**WHAT TO DO**
Pull out the lines of the material below, from the line containing "Accueil (49, 185)" up to and including the line containing "Embers (310, 1181)", and reproduce them without any change.

Word and item position data:
=-=-=-=-=

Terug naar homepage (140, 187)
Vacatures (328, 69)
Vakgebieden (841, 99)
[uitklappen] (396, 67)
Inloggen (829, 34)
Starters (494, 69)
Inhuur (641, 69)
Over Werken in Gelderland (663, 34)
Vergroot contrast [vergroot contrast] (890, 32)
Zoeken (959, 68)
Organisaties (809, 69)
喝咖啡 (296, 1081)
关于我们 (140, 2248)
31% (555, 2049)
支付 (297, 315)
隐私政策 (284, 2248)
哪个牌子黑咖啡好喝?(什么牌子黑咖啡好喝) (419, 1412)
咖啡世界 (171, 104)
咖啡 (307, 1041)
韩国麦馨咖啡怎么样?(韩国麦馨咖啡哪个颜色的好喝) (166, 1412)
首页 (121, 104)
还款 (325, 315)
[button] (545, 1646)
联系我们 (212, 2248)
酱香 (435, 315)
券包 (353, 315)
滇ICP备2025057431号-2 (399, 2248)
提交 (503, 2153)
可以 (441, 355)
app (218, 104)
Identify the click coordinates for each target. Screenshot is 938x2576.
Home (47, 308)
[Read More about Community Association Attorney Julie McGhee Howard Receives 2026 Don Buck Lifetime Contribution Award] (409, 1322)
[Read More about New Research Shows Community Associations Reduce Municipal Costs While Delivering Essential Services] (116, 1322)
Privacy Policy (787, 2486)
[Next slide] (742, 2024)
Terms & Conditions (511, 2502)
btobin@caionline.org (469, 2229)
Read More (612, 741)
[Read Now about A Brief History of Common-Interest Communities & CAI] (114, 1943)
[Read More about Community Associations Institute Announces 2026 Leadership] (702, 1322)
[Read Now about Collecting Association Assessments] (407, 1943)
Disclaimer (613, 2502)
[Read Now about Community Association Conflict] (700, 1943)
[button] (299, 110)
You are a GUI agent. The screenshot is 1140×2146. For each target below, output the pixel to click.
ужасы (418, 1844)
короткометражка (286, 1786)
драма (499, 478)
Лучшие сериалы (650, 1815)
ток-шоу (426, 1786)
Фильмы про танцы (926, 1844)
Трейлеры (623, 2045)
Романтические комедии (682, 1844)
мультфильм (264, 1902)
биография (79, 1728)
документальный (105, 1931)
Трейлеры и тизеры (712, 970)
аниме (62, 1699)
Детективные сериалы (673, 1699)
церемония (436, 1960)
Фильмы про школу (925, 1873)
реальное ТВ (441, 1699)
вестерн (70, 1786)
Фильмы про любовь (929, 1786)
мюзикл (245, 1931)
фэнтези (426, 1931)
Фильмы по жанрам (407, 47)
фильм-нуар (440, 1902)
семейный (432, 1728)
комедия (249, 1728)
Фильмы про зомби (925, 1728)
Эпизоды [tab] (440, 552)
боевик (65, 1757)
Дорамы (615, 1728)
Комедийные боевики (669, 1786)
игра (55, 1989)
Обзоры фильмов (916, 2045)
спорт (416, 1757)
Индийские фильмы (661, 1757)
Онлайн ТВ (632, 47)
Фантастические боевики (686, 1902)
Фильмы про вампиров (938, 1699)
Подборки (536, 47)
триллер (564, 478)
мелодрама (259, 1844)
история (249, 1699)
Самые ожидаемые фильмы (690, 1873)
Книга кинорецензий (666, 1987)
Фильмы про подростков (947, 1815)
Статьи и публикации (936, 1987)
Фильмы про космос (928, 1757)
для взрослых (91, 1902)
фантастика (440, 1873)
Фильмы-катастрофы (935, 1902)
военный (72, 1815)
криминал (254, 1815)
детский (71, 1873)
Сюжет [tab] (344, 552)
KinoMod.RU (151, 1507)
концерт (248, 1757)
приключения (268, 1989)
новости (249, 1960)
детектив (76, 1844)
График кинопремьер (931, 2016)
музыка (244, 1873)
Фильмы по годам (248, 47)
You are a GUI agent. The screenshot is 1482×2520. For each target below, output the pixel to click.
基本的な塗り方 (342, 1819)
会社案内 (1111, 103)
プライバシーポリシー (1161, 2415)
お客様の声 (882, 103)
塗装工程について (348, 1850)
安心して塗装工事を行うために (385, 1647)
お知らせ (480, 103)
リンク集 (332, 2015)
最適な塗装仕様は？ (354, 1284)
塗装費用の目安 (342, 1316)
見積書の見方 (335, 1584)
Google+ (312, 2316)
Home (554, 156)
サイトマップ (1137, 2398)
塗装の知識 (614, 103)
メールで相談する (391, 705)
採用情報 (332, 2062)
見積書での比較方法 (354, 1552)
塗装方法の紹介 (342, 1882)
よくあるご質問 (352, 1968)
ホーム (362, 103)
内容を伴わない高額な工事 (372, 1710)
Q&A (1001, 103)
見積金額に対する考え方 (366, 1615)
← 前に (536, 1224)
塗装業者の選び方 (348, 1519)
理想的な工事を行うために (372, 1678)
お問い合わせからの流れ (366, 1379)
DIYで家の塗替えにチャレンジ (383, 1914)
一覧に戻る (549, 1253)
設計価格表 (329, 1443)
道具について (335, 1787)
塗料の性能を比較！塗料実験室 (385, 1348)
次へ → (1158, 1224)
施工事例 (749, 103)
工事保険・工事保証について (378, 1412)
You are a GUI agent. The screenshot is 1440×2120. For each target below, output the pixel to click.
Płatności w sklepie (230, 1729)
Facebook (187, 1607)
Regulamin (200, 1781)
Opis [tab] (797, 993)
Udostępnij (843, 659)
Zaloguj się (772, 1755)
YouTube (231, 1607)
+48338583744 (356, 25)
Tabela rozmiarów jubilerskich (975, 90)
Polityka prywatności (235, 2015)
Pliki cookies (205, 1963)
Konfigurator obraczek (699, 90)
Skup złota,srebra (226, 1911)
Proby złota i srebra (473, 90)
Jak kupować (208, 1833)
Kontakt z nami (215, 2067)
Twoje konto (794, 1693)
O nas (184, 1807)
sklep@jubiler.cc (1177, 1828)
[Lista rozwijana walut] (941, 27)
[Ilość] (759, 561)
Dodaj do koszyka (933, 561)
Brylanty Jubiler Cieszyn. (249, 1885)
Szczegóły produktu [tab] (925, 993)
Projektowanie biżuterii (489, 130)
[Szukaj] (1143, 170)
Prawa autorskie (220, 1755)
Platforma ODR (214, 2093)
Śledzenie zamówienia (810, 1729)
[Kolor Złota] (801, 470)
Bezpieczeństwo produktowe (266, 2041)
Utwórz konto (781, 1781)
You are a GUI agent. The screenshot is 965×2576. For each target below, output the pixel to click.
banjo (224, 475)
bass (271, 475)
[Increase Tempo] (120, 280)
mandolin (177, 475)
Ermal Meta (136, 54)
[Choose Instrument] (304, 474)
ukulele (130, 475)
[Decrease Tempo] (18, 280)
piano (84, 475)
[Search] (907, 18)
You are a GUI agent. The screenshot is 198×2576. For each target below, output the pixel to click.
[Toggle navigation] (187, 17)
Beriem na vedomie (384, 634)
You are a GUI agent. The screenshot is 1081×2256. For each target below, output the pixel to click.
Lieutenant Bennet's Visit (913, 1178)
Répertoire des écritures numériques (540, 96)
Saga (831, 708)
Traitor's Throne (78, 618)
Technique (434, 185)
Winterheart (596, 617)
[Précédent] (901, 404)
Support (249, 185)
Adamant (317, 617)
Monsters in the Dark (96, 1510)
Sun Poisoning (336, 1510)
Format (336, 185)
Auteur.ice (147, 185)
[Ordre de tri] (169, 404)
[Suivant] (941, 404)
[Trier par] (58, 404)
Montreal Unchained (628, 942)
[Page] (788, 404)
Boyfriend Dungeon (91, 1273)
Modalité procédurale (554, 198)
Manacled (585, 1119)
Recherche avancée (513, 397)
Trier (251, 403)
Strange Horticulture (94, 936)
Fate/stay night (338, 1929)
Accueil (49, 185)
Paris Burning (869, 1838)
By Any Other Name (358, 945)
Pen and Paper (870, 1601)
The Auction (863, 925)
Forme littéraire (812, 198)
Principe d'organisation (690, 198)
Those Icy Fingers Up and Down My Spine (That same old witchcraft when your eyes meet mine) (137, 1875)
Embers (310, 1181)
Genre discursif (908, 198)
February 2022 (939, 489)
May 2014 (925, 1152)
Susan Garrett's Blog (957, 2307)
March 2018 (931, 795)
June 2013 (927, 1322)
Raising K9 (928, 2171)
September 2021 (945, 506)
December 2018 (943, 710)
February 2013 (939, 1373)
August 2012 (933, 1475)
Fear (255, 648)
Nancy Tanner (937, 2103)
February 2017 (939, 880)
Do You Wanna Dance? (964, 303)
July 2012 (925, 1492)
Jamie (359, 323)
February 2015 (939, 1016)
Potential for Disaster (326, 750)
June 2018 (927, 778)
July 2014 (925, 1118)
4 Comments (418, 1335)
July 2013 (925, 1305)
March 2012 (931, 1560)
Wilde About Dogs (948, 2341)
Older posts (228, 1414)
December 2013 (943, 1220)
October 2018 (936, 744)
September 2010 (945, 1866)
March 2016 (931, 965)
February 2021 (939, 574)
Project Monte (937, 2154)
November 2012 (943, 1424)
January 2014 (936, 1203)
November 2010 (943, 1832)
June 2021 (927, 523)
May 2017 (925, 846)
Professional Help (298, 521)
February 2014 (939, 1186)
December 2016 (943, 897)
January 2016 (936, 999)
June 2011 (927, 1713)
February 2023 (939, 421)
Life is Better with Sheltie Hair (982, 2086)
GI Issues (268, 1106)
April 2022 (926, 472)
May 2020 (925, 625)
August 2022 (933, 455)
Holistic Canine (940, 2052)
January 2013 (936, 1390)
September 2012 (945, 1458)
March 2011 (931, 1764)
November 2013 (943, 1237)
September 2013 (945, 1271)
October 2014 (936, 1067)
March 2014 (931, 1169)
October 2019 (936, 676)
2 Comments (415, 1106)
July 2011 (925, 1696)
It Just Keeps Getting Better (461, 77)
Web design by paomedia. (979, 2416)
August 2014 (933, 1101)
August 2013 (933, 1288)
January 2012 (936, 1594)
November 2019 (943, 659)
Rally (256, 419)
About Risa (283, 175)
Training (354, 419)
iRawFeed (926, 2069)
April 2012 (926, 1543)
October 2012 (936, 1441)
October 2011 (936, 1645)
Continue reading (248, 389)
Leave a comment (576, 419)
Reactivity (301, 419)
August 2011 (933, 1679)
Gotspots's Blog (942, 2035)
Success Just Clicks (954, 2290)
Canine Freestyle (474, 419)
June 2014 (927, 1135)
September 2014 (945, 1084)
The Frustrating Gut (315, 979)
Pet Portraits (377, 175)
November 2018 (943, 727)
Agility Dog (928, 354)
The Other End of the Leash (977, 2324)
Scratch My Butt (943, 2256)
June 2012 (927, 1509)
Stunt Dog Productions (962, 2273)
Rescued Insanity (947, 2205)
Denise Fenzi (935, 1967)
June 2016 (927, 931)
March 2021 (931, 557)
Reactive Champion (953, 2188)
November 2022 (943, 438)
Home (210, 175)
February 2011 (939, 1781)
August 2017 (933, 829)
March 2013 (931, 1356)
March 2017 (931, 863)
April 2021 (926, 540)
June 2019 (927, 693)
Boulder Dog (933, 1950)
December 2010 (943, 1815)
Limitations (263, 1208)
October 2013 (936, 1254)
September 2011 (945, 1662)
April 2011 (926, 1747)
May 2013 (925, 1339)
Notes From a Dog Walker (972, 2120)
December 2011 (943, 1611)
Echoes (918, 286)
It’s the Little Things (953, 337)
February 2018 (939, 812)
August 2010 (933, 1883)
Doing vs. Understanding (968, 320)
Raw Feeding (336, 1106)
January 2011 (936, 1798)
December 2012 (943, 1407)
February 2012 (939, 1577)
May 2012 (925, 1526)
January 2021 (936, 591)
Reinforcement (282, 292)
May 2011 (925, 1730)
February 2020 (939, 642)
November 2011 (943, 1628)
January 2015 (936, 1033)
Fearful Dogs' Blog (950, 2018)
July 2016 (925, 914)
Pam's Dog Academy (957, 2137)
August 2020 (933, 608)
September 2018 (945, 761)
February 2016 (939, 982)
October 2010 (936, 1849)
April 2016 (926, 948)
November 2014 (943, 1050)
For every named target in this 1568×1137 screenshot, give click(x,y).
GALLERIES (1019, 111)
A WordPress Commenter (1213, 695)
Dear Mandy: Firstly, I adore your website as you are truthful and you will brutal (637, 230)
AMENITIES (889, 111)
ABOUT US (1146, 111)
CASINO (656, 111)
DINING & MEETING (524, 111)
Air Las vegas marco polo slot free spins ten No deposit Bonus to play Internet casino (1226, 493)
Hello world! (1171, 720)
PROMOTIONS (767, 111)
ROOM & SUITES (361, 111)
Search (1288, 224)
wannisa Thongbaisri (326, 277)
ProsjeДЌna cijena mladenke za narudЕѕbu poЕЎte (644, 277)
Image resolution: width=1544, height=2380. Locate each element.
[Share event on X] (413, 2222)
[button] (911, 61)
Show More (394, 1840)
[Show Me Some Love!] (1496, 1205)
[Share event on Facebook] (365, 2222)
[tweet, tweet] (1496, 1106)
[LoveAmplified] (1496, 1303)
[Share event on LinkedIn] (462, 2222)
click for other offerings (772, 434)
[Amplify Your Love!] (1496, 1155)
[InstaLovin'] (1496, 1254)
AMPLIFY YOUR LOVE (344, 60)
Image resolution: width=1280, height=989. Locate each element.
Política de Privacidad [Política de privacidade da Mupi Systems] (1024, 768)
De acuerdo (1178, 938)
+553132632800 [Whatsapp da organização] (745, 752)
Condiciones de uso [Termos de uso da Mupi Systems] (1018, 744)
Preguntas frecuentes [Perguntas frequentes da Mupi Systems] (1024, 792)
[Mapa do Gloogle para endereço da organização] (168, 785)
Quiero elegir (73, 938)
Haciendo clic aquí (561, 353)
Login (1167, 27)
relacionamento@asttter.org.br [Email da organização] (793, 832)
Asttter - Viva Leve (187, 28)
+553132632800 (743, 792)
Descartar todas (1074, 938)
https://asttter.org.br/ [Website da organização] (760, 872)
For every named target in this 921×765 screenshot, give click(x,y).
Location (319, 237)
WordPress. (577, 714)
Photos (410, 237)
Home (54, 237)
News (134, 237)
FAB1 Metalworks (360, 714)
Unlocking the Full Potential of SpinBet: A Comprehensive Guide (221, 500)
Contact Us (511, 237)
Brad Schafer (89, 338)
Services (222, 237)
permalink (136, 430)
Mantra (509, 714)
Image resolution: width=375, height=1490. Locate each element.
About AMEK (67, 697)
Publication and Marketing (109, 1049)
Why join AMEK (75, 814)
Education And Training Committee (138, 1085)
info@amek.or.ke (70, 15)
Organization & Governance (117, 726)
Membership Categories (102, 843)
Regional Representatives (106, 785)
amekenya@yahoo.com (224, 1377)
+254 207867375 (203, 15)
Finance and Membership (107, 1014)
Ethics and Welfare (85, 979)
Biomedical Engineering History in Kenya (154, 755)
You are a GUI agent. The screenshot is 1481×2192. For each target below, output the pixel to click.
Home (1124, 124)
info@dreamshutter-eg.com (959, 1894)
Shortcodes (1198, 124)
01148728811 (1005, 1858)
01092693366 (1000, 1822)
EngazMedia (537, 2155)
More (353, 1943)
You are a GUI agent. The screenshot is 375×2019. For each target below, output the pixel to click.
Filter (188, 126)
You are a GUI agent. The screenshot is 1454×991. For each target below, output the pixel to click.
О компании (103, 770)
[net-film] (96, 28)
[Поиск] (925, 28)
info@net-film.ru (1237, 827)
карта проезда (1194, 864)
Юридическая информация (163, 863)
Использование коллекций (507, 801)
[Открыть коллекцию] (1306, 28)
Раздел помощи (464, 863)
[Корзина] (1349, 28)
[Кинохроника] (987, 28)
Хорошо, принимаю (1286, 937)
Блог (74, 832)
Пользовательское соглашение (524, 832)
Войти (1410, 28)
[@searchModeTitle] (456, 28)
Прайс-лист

=-=-=-=-=

**THE REPLY**
Accueil (49, 185)
Paris Burning (869, 1838)
By Any Other Name (358, 945)
Pen and Paper (870, 1601)
The Auction (863, 925)
Forme littéraire (812, 198)
Principe d'organisation (690, 198)
Those Icy Fingers Up and Down My Spine (That same old witchcraft when your eyes meet mine) (137, 1875)
Embers (310, 1181)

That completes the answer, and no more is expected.